[Stored records]
BEGIN
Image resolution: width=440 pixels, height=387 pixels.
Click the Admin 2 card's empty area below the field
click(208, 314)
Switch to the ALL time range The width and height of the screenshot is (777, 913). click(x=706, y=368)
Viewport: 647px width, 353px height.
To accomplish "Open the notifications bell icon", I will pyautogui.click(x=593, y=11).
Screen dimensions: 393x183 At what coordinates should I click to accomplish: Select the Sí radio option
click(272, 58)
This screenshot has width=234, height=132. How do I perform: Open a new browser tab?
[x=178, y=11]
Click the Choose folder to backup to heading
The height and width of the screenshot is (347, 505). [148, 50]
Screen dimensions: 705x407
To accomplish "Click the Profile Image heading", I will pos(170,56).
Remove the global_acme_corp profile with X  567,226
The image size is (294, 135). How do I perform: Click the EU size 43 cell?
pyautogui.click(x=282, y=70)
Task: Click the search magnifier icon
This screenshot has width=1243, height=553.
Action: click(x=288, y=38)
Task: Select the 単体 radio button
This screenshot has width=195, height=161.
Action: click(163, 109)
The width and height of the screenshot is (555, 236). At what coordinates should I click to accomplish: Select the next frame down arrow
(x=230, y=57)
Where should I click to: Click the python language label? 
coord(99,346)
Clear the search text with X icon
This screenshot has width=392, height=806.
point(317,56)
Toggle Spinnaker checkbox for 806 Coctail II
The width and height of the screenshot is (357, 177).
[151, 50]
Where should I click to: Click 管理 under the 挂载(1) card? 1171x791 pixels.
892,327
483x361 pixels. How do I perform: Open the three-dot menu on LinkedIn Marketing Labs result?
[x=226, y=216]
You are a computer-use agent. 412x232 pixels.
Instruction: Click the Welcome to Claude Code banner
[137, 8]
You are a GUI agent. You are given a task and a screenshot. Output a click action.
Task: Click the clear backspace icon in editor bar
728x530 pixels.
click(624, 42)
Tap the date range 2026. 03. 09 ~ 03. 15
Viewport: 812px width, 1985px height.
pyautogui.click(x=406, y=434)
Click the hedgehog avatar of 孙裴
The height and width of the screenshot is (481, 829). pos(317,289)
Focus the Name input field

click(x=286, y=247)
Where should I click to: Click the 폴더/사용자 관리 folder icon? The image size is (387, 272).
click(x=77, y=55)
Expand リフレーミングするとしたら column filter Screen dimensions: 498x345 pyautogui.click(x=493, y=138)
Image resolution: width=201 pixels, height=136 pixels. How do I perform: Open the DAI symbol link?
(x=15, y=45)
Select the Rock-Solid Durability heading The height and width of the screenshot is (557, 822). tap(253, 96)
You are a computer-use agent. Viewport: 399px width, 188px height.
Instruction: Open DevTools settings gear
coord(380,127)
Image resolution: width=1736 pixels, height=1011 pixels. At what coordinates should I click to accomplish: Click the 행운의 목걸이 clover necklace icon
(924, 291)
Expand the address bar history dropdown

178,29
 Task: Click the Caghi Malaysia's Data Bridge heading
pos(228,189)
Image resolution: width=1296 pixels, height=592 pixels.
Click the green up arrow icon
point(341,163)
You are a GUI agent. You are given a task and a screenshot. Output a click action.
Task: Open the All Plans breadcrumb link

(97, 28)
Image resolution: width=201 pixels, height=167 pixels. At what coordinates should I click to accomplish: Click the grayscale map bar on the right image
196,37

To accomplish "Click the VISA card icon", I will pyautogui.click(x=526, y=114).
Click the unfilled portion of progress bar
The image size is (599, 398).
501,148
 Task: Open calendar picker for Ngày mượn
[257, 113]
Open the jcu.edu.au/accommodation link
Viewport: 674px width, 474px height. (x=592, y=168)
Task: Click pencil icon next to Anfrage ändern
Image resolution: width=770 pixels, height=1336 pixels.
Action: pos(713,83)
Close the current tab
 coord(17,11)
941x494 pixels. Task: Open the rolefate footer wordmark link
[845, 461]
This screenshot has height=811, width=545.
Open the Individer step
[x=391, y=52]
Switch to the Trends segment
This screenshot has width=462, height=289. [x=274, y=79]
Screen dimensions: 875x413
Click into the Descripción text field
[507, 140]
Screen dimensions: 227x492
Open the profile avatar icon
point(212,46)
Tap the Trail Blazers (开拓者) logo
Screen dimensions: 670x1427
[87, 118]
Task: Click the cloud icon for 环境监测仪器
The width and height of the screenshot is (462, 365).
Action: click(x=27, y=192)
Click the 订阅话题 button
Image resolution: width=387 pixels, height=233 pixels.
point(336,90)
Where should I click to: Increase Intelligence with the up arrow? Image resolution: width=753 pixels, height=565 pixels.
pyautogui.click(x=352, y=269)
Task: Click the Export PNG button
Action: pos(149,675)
END
Description of the task:
State the number of lines above that include the word "agent", and write nothing besides that number.

Expected answer:
4